Rowan's co-folding workflow provides a unified interface to several modern structure-prediction and co-folding models—Chai-1r, Boltz-1, and Boltz-2—and wraps them in a way that is reproducible, pose-aware for ligands, and directly integrated into Rowan's data model. Conceptually, it takes a mixture of protein, DNA, RNA, and small-molecule inputs; encodes them into the model-specific format; runs the chosen model on dedicated GPU infrastructure; and then parses the outputs into structured confidence metrics, optional affinity scores, and (when ligands are present) validated poses suitable for downstream physics-based refinement.

Input Construction

The workflow begins from a user-specified co-folding input, which may contain multiple protein sequences, nucleic acid sequences, and an optional list of ligand SMILES, together with configuation settings such as the co-folding model and whether to compute ligand affinity or refine poses. All polymer sequences are mapped to concise chain identifiers (A, B, C, etc) in a consistent way across proteins, DNA, RNA, and ligands.

For Chai-1r, the input is assembled into a multi-record FASTA file in which each sequence is labeled by type and index; small-molecule ligands, if present, are included as "ligand" entries by SMILES.

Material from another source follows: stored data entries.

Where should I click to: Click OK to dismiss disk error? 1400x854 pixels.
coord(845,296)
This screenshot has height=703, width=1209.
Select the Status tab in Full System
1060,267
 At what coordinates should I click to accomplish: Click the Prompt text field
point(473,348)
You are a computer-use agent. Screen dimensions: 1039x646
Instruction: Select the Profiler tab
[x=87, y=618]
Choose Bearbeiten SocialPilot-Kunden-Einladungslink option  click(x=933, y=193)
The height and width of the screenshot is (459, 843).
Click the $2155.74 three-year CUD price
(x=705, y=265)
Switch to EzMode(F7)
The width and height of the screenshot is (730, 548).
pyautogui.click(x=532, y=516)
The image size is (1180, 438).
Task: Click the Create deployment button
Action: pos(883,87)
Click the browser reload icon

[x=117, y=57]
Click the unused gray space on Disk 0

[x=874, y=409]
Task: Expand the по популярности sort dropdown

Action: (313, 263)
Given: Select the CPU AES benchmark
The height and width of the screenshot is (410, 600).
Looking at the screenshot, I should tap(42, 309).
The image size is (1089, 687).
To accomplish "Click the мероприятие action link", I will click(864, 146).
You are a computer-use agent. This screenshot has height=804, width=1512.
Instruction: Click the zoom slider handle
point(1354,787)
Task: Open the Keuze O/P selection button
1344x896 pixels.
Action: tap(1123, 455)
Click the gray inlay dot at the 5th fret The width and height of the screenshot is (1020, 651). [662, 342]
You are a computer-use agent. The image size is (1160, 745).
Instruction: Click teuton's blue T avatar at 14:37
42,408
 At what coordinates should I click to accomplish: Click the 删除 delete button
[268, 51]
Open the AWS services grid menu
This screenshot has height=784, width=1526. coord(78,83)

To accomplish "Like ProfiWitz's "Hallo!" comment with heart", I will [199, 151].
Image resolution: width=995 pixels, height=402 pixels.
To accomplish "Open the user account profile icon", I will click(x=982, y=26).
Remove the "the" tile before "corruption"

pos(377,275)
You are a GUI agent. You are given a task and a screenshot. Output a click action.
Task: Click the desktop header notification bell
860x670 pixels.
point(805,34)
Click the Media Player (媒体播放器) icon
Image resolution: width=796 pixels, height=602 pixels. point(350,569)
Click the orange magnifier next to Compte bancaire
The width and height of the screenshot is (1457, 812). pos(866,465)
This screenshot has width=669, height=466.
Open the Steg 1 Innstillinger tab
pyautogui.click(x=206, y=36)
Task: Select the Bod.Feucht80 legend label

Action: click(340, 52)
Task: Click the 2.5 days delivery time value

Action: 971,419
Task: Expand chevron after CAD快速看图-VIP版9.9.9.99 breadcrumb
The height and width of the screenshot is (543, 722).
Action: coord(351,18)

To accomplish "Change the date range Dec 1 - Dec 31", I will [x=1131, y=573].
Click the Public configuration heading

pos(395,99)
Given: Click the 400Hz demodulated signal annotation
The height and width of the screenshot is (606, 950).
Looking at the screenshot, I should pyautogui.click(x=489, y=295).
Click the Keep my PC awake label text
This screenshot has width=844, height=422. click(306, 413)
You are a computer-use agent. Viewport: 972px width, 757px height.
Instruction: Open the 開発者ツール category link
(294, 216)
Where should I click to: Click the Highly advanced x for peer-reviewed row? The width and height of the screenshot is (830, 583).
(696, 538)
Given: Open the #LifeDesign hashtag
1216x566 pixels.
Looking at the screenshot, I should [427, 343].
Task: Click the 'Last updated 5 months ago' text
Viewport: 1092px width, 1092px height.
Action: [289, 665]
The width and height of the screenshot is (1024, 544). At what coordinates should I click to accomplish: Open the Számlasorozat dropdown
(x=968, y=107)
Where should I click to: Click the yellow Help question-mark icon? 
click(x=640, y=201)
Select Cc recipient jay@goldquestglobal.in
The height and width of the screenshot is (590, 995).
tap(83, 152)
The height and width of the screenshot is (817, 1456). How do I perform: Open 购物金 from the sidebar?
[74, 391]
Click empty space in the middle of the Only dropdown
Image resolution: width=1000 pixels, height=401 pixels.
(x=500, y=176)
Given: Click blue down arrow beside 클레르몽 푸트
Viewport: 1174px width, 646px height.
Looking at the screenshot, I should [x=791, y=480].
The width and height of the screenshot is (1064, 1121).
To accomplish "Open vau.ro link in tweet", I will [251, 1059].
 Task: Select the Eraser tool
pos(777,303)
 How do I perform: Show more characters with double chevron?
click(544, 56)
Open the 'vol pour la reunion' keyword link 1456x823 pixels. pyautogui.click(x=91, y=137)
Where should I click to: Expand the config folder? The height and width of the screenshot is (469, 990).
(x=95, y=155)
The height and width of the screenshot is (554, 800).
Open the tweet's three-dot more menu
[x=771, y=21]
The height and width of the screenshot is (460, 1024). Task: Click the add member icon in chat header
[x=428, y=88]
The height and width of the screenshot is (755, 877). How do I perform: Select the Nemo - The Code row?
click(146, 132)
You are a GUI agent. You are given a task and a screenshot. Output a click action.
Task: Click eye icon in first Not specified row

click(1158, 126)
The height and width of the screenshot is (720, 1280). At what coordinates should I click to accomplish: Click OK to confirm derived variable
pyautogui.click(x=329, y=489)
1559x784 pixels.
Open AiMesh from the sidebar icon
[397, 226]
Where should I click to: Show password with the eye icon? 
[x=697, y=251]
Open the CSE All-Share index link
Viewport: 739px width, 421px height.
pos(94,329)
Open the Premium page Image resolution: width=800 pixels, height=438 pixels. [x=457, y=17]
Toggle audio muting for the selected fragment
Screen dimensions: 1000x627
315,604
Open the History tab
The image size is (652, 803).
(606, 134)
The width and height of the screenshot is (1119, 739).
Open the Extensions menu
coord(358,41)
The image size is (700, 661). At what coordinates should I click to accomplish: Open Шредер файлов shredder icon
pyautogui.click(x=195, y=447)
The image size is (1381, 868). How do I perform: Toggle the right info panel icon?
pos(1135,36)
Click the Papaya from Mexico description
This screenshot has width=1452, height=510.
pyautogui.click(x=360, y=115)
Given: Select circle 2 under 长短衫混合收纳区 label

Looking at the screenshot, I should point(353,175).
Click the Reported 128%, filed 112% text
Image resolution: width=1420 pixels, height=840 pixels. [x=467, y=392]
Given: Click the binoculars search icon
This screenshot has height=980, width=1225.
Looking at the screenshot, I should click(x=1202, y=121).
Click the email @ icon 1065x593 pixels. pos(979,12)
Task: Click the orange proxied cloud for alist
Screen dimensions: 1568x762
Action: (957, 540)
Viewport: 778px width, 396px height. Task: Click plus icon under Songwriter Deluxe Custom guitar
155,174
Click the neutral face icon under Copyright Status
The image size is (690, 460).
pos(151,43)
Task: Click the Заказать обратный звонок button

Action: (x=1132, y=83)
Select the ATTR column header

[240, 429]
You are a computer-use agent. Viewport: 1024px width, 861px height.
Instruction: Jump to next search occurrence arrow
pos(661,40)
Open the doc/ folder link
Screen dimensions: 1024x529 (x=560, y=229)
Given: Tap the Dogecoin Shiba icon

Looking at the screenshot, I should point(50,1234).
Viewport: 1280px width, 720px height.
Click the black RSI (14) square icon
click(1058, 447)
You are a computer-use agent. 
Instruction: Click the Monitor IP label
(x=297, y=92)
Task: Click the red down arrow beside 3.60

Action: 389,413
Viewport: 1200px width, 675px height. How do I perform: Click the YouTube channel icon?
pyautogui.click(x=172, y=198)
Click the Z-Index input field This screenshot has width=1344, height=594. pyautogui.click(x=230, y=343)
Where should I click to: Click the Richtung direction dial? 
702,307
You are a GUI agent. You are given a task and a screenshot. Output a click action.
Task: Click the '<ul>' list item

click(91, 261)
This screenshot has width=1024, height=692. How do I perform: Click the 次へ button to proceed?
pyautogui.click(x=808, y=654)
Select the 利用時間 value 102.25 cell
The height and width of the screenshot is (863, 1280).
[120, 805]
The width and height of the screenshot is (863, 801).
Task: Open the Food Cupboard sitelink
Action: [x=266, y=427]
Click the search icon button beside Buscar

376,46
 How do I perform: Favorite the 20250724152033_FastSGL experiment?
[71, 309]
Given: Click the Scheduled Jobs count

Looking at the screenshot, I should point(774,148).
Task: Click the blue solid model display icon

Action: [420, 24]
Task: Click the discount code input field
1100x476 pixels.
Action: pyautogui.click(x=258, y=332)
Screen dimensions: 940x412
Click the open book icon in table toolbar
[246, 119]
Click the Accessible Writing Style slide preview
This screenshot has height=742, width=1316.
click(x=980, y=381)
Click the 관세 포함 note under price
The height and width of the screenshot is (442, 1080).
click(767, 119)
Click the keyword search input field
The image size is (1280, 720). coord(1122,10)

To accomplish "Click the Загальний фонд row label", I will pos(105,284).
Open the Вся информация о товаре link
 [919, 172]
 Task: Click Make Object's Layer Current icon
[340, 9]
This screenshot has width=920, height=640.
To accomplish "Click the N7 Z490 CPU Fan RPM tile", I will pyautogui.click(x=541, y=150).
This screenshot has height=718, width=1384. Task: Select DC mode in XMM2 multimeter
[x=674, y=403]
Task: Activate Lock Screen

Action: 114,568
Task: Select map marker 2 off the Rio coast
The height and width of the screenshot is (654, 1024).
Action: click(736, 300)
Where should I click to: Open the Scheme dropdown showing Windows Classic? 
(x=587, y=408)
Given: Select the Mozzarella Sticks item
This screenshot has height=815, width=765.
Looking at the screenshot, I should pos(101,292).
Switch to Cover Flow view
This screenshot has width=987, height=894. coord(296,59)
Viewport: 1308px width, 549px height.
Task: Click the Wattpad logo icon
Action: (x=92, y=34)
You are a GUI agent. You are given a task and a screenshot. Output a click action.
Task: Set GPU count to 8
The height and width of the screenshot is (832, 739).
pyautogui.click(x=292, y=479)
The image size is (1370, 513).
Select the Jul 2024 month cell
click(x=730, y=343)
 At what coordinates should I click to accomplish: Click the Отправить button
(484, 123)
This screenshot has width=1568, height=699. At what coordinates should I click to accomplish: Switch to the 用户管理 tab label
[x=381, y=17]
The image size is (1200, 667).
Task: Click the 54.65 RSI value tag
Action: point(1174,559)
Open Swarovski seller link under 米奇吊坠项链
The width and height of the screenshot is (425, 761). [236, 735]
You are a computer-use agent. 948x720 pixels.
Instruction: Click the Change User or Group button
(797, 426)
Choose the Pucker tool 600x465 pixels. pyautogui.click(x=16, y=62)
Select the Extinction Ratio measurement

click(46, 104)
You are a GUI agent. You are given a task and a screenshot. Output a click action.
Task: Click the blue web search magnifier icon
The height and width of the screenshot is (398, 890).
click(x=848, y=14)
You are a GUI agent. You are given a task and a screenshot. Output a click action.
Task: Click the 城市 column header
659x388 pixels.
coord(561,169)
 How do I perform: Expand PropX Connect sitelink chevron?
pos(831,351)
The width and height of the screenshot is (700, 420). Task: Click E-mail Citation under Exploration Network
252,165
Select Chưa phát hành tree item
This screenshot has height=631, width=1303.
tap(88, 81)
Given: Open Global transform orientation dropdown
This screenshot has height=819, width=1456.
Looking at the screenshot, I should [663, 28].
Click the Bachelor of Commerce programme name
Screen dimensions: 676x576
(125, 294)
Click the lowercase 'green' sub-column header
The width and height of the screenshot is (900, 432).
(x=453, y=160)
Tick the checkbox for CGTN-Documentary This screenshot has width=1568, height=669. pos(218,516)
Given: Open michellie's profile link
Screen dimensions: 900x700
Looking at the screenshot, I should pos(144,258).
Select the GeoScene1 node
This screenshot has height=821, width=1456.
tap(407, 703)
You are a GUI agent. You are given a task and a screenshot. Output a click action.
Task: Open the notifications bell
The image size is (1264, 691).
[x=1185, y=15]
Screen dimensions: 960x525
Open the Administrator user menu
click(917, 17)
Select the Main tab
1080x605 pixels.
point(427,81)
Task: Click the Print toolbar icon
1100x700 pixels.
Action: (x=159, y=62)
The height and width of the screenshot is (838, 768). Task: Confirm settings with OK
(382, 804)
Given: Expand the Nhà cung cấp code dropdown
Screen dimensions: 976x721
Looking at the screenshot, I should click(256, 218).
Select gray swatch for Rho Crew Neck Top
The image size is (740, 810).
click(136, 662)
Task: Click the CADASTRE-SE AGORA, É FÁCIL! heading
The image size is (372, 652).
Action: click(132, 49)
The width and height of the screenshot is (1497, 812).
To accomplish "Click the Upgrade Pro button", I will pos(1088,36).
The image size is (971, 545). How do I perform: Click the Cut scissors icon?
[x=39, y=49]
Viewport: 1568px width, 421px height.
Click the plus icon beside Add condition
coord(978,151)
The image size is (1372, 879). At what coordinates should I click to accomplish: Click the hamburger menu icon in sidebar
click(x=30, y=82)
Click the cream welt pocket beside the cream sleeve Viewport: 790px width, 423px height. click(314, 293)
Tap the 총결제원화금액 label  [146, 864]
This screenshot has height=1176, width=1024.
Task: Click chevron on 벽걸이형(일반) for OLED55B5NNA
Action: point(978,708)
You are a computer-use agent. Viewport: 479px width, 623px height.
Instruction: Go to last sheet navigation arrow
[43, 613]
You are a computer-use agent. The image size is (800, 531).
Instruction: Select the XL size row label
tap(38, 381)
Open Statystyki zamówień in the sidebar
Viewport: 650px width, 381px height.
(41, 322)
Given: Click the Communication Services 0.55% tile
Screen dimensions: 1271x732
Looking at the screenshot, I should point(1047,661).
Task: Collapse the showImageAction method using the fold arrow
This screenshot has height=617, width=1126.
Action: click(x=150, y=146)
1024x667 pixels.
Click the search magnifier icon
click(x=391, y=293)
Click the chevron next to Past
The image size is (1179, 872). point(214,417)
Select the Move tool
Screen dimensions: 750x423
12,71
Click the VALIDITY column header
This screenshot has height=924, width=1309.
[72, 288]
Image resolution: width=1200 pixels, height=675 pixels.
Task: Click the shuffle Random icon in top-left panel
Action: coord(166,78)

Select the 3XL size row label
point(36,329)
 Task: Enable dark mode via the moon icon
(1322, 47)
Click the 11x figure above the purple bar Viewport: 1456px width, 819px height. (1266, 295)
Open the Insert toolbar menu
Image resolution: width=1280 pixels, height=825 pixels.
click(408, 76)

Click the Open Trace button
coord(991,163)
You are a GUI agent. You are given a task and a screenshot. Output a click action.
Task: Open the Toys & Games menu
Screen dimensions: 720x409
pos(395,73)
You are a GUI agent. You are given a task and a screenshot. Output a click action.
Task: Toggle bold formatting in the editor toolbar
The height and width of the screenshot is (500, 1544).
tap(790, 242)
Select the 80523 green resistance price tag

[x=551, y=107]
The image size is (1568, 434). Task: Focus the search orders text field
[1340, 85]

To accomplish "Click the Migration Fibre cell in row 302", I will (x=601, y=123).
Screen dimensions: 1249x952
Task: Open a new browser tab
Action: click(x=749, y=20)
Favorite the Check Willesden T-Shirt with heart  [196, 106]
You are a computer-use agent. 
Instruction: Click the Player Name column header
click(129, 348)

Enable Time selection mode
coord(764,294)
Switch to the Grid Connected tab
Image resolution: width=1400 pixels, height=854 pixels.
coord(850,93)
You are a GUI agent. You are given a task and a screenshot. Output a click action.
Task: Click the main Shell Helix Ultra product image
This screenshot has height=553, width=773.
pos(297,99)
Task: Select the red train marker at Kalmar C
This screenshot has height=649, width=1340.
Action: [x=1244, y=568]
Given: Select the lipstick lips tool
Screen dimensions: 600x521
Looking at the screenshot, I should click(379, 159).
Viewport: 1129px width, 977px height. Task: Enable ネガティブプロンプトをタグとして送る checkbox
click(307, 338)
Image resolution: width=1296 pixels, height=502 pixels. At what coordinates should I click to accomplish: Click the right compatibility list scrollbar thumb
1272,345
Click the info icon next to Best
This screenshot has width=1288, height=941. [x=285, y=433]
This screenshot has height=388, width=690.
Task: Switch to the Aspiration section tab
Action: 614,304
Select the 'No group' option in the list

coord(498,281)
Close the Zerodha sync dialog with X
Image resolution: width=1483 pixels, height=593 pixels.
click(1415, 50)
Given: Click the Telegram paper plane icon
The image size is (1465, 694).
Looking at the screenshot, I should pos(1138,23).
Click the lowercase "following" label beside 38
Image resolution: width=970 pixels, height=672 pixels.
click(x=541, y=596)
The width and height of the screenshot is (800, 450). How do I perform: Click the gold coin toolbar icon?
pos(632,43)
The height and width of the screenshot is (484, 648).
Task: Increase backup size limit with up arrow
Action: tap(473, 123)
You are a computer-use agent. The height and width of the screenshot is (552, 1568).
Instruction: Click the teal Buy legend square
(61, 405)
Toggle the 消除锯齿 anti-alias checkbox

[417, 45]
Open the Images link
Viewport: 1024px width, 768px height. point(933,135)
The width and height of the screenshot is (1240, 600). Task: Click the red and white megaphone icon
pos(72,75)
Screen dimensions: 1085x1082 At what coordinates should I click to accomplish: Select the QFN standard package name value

For Boltz-based models, the workflow constructs a Boltz-compatible YAML specification encoding all polymer chains, their sequences and cyclicity, and all unique ligand SMILES with their associated chain IDs. Optional contact and pocket constraints specified at the Rowan level—e.g., residue–residue contacts, ligand–residue contacts, or pocket definitions—are translated into Boltz's JSON/YAML-style constraint objects using the same chain and atom naming scheme, so that geometric priors expressed through the UI are faithfully enforced during co-folding.

Running Co-Folding

Once the input has been constructed, the workflow dispatches the calculation to suitable GPU hardware which runs the job and writes standard Boltz/Chai outputs. These outputs are then post-processed into a compact, compressed binary containing the best predicted complex structure in mmCIF format, model confidence metrics (including pTM/iPTM-style scores and average or per-residue lDDT-like values), and, for Boltz-2 affinity runs, predicted affinity outputs.

Additional Parsing and Validation

When ligand SMILES are provided and one ligand is marked for affinity prediction, the workflow additionally attempts to extract and validate the corresponding ligand pose from the predicted complex. Using a deterministic mapping from ligands to chain IDs, it identifies the ligand chain in the co-folded structure, removes it to recover an apo-like protein, and converts the ligand coordinates into a standalone molecule. It then checks that the generated ligand matches the requested chemistry: first at the level of connectivity (same canonical SMILES), and then at the level of stereochemistry, emitting user-facing warnings if the co-folded pose appears to represent the wrong molecule or incorrect stereochemistry.

If pose refinement is enabled, the workflow runs a conformer search and harmonically constrained optimization using the AIMNet2 neural network potential to relax the ligand while keeping it close to the co-folded geometry, optionally computing a strain energy relative to the conformer ensemble. The refined pose is checked with PoseBusters structural sanity checks against the protein and a refined complex structure is saved for downstream use. If refinement is disabled, a single-point energy is computed and PoseBusters checks are still applied, providing at least a minimal physical consistency screen on the raw co-folded pose.

Finally, the workflow includes a variety of checks for physical validity. For example, when Boltz-based models are used with ligands exceeding a certain size (more than ~50 heavy atoms), it records explicit warning messages that predictions may be unreliable given the training distribution. Errors from the external tools (e.g., failed MSAs, ligand Kekulization issues, missing output files) are surfaced as clear runtime errors rather than silent failures.